That was all I needed to know. This was our generation's patented method of introduction: these inquiries and responses immediately drew us closer together. I am certain that in several decades' time, this kind of conversation will continue to be popular between certain white-haired old folk, and will still be their most intimate way of exchanging greetings, and their most effective means of communication. It will be the subject of painstaking textual research for some future linguist, whose earnest dissertation on the topic will earn him his degree. But how did our generation earn our degrees? We stopped studying at the age of fourteen or fifteen, going down to the countryside at seventeen or eighteen, and then returned to the city after a few years to take up the most menial jobs going. And yet, having been in the countryside, what work was there that we could not do? If we did not give up on our studies, if we kept slaving away in our free time and finally made it into university, when we graduated we would still be looked down upon; we would be known as 'proletarian scholars,' and have to find a way to shake that label off.
*
Exams, exams, and more exams—our generation certainly saw a lot of exams. For my generation, the road to a degree was blocked by all those who doubted your ability and your potential. And this was not even the hardest of roads, compared to what it took to turn from Little Bai into Old Bai, from a mere medical worker into a doctor. I know, because we have been good friends for many years. Her husband took a similar road to get to where he is now. All of us are friends, and even her son calls me Old Shi. When I take the time to appreciate the life that I have had, I realise the most admirable thing about it is the way it is suffused with friendship. It is entirely possible that this is all connected with that year I happened to spend in the Friendship Hospital at the age of twenty-one.
*
This is why people occasionally say I'm living at the 'the Heavenly Peach Blossom Spring' and their tone of voice can't help but reveal a hint of mockery, as though they think I'm merely amusing myself, or even deceiving myself. I take exception to this. I do not live at the Heavenly Peach Blossom Spring—I don't believe such a place even exists. But I do believe there exists an Earthly Peach Blossom Spring—that there really is such a spring in the world. If there wasn't such a place, I fear that no one would want to go on living. Though this spring may sometimes seem to ebb, no amount of ridicule is going to make it any stronger, as far as I can see. For thousands upon thousands of years it has been a reality, and more than that, a conviction—and this never ceases.
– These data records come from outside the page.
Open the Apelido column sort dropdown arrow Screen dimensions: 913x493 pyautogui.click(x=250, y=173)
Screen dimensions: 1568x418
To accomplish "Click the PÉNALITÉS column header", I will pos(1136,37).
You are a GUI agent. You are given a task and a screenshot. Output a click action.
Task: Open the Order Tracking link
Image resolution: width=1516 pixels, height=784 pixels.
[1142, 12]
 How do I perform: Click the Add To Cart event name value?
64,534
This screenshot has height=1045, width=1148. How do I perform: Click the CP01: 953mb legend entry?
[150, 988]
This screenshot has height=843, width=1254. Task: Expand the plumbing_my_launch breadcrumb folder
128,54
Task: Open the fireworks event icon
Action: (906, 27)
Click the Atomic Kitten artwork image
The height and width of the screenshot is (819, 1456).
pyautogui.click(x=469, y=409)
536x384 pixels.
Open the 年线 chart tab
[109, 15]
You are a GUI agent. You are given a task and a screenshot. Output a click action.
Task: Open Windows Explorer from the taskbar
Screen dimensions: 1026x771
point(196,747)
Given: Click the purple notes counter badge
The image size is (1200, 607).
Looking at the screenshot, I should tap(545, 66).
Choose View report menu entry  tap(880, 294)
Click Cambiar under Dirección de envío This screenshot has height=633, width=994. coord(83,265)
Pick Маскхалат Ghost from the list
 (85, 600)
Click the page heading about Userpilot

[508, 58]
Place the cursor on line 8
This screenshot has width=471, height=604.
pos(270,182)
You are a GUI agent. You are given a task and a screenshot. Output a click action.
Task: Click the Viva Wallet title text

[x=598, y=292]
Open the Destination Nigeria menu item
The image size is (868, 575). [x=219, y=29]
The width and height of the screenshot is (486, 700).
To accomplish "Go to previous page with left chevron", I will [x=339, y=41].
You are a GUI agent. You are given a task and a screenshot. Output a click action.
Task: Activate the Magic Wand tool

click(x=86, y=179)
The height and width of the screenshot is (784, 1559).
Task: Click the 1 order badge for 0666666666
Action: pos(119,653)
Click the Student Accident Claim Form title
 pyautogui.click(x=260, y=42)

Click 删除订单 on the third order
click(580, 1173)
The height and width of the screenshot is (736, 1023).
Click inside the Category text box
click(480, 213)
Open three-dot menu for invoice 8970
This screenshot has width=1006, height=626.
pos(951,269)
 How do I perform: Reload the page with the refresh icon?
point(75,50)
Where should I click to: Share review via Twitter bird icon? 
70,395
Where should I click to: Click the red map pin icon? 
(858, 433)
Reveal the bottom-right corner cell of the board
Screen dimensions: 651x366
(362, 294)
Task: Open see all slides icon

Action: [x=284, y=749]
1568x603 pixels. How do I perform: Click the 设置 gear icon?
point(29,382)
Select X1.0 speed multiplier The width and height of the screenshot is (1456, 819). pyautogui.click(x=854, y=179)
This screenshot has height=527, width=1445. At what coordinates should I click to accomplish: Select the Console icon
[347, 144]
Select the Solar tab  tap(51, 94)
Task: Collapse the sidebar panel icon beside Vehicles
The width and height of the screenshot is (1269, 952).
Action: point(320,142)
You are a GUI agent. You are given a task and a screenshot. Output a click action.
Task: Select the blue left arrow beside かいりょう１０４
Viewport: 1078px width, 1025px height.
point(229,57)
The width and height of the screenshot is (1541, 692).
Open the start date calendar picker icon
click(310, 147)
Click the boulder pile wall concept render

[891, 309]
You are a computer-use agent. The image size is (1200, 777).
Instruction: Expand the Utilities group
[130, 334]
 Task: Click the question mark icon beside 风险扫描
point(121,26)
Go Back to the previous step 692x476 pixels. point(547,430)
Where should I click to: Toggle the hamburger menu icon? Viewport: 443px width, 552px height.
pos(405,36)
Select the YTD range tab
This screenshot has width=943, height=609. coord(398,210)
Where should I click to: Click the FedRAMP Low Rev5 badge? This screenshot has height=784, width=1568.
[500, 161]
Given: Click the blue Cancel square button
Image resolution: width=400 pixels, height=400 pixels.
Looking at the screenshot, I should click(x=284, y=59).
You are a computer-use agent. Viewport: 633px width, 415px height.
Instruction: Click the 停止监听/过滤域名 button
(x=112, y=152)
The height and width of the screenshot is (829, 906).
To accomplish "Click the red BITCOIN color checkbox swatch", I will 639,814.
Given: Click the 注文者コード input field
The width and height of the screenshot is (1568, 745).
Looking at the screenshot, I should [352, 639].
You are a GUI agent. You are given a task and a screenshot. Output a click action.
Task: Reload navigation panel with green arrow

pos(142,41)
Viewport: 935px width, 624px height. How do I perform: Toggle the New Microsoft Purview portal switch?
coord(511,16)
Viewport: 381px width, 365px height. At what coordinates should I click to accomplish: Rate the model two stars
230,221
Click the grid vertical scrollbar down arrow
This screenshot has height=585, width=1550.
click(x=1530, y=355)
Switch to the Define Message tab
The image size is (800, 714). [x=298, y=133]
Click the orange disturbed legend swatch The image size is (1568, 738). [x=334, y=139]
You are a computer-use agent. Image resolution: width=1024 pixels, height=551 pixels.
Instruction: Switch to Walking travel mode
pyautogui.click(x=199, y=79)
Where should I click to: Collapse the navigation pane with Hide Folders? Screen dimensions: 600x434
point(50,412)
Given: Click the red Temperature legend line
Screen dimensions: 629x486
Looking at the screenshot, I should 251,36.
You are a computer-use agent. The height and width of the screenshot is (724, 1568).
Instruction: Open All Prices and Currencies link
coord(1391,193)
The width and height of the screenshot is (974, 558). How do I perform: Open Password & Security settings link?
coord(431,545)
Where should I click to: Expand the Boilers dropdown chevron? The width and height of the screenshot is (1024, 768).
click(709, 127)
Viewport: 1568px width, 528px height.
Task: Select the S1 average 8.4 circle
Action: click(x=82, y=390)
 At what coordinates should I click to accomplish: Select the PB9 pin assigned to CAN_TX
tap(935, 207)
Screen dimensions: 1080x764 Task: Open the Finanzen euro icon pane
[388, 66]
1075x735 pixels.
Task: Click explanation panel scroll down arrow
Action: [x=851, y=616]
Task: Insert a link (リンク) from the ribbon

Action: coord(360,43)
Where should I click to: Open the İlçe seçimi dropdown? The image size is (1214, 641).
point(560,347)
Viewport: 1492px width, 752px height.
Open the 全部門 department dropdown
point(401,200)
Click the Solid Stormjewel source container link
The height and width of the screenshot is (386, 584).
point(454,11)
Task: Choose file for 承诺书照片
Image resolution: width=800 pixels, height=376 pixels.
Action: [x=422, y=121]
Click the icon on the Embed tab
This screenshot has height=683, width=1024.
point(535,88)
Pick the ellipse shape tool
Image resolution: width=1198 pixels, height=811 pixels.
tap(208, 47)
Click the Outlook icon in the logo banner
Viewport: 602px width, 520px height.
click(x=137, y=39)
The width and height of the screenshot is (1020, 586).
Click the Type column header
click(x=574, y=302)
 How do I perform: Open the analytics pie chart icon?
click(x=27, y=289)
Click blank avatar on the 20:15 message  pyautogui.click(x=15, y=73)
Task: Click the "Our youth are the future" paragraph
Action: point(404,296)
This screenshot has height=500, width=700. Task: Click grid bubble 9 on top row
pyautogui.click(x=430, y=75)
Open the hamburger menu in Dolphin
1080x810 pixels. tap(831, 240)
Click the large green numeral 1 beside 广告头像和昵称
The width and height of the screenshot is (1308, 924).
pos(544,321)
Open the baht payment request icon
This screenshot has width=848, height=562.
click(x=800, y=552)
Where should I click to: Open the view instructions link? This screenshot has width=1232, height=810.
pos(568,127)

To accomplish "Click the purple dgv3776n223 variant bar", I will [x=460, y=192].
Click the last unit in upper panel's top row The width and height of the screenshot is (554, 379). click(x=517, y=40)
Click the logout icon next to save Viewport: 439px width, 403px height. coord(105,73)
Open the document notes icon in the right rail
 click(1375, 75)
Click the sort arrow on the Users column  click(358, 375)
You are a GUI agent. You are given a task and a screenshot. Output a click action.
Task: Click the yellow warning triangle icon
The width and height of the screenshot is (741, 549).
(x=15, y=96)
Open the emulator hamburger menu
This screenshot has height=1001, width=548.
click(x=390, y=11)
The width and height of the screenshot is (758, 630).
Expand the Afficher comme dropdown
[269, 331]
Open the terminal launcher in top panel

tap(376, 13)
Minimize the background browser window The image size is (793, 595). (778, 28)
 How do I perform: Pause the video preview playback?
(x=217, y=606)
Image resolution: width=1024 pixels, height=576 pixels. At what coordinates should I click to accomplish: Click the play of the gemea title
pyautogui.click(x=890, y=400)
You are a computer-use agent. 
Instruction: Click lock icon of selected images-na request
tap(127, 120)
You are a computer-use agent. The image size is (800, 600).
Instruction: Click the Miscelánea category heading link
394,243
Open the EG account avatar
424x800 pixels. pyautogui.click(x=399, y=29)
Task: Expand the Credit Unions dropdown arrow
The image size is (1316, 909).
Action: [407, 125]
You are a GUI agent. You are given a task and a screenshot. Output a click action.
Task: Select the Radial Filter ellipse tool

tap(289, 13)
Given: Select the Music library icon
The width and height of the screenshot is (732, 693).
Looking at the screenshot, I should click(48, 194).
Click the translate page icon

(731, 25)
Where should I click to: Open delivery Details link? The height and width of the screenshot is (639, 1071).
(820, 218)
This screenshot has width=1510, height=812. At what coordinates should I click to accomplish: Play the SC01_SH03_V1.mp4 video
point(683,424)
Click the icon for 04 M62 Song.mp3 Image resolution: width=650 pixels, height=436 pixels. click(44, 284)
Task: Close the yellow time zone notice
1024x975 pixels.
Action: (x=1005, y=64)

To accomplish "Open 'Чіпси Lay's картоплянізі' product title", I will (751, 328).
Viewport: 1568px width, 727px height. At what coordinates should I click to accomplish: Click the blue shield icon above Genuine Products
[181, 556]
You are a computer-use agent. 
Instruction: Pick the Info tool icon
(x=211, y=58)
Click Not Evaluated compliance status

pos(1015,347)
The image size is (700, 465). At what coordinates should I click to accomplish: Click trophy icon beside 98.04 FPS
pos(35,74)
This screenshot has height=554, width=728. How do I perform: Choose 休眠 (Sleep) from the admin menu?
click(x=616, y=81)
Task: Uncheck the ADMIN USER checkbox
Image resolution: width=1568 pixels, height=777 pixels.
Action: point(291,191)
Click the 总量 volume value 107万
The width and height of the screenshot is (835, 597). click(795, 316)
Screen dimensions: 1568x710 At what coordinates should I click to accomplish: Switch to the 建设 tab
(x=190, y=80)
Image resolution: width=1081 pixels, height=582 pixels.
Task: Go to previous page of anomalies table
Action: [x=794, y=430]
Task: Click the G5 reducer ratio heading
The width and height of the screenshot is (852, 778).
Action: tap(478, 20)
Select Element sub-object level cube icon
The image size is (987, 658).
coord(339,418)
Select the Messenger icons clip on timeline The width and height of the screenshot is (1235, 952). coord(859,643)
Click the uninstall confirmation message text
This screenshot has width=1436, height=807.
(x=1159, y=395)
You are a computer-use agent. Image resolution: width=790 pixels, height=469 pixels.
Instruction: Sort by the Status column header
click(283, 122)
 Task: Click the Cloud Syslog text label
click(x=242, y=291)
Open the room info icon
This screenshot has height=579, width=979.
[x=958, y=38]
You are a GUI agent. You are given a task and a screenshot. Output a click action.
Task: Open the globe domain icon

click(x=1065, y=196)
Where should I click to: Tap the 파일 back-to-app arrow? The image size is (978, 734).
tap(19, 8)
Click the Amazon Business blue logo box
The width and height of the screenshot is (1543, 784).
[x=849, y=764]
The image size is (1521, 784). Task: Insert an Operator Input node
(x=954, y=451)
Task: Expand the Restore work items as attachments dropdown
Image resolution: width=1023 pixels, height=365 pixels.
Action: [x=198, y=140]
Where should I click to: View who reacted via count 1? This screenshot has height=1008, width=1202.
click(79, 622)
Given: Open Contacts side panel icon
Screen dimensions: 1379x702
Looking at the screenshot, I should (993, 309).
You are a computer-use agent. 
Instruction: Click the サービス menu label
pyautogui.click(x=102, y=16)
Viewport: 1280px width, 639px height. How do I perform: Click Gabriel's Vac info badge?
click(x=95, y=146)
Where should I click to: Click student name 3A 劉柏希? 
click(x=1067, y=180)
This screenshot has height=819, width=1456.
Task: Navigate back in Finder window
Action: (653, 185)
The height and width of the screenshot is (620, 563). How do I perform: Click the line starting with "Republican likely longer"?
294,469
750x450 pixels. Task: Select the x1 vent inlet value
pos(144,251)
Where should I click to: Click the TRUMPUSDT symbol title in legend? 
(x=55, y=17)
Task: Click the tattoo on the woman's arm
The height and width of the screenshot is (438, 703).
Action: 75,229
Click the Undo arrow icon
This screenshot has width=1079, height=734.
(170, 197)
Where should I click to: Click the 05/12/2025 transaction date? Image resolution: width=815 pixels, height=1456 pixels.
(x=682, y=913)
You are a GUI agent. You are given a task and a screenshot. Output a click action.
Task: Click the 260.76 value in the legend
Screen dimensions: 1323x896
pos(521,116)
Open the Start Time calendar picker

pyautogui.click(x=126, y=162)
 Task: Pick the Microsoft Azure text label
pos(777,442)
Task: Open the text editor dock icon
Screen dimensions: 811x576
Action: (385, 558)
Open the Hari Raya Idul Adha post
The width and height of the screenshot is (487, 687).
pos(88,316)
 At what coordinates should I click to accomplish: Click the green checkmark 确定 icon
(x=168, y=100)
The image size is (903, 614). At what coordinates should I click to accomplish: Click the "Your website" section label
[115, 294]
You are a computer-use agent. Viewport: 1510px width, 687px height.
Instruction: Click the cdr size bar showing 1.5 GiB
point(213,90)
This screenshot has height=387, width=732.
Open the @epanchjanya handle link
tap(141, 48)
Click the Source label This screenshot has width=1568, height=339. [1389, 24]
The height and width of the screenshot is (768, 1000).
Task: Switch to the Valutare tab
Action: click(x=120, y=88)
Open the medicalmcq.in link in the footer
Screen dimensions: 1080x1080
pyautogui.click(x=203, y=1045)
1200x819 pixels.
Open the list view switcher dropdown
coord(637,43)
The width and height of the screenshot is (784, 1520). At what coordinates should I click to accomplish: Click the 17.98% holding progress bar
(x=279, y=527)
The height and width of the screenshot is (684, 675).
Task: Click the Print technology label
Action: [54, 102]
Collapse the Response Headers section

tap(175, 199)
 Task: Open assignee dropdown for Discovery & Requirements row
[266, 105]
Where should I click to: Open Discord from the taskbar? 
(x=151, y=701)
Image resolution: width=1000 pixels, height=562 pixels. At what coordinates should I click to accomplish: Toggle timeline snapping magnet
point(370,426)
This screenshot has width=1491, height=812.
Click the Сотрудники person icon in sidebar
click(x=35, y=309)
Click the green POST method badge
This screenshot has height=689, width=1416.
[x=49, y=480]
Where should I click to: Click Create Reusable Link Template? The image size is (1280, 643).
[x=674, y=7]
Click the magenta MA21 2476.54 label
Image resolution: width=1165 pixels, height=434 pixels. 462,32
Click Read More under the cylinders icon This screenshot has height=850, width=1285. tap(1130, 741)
It springs from within the heart and it flows into the heart; it exercises the heart and it comes from the heart—and this never ceases. With desire as strong as this, where is humility going to be found?
*
There are others who say I have been living in a fairy tale, and their tone reveals admonishment, as well as praise. I can accept this completely. The presence of the praise means the admonishment isn't necessarily a suggestion that we should be building up walls between each other, but is there to remind me: the regrettable thing about fairy tales is not that they are too beautiful, but that they are perhaps too fragile for the convoluted and bitter world they must one day enter.
*
In fact, God had already given me just such a reminder when I was twenty-one. He revealed to me, long ago, a hint of his divine fairy tale and his eternal riddle.
*
The first time I was in hospital, I met a boy in room four. He was seven years old, and he was from a distant mountain village. One day the villagers heard that a highway was going to be built right up to their doorstep. The children all waited anxiously, dreaming many a happy dream in eager anticipation. The highway was finally built; the automobiles finally came. Every time a car passed the children watched from afar, scared and astounded. Days passed, and they made an interesting discovery: that by hanging on to the tails of trucks they could soar like the wind. They cheerily amused themselves behind the backs of their parents. But there was one time—just one time—when this seven-year-old boy lost his grip and fell down from the truck. By the time he arrived in the hospital he could no longer run—all of his limbs were suffering muscular atrophy. Lonely in his room, the kid limped around all over the place. He was exasperating—all the other patients asked him: 'tell us—how did you get injured?" The kid lowered his head at once, and stood there, meek and motionless. "Well?" "Tell us—what happened?" The kid started to stammer. "Come on—why won't you tell us? Have you forgotten?"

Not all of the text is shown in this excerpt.